#### [Saved data entries]
>>>>>

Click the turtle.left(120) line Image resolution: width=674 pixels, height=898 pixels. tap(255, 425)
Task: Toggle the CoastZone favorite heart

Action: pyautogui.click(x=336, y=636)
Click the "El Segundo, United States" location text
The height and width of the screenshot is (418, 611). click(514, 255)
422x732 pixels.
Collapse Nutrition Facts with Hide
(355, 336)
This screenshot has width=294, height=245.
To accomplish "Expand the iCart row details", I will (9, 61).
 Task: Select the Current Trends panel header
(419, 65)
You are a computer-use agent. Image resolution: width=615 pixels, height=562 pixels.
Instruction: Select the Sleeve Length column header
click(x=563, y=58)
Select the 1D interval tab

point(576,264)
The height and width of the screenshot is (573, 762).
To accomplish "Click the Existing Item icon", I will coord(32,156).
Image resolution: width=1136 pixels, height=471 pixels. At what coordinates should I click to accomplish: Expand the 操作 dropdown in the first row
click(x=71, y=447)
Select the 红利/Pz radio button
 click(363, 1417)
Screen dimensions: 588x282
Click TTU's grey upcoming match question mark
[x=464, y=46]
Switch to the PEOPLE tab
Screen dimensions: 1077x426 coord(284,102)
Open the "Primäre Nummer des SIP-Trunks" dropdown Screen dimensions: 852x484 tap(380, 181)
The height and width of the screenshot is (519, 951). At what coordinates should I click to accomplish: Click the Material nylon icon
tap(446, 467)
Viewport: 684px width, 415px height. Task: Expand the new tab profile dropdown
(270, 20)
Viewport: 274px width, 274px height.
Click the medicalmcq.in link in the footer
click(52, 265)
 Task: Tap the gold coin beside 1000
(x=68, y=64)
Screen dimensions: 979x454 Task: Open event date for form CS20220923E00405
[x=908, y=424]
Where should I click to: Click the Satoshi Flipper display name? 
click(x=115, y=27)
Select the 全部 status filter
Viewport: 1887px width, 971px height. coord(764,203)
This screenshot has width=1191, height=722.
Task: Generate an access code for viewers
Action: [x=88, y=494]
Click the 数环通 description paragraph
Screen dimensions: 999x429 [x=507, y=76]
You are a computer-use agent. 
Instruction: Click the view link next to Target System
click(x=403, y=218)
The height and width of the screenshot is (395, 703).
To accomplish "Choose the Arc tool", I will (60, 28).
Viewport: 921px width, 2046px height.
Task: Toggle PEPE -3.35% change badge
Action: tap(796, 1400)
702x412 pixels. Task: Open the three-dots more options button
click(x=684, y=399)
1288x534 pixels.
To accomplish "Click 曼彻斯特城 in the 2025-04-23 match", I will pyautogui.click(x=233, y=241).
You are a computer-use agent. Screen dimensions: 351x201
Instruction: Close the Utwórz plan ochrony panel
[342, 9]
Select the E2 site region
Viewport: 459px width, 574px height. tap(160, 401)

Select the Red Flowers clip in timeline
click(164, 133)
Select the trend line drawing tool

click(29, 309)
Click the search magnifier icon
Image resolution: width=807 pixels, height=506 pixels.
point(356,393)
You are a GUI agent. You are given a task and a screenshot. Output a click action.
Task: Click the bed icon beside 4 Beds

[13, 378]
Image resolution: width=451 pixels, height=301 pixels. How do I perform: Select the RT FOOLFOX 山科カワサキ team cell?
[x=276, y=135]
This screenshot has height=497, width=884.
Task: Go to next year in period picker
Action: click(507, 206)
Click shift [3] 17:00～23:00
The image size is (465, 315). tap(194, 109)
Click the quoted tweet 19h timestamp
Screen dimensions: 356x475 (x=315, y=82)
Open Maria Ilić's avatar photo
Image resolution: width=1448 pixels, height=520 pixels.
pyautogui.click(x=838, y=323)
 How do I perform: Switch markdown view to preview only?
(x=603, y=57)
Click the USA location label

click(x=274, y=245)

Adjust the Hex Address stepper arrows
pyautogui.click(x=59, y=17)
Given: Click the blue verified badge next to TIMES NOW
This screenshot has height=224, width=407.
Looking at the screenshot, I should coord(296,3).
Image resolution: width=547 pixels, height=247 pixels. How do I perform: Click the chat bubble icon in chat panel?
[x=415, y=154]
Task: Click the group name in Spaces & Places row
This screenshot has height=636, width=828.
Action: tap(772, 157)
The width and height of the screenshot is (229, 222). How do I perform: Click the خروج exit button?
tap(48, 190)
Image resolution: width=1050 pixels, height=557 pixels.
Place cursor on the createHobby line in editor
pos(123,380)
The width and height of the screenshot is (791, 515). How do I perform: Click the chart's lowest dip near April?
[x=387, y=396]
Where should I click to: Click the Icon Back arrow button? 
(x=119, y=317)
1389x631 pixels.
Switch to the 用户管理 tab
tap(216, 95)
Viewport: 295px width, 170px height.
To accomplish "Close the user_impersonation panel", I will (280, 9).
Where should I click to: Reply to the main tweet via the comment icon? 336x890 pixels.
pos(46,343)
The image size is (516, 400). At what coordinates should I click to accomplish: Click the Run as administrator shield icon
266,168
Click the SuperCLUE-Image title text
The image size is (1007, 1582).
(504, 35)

<<<<<

#### [Task directions]
Your answer should consist of every line from the entries that holds "agent".

#### [Solution to this exercise]
You are a computer-use agent. Image resolution: width=615 pixels, height=562 pixels.
You are a computer-use agent. 
You are a computer-use agent. Screen dimensions: 351x201
You are a GUI agent. You are given a task and a screenshot. Output a click action.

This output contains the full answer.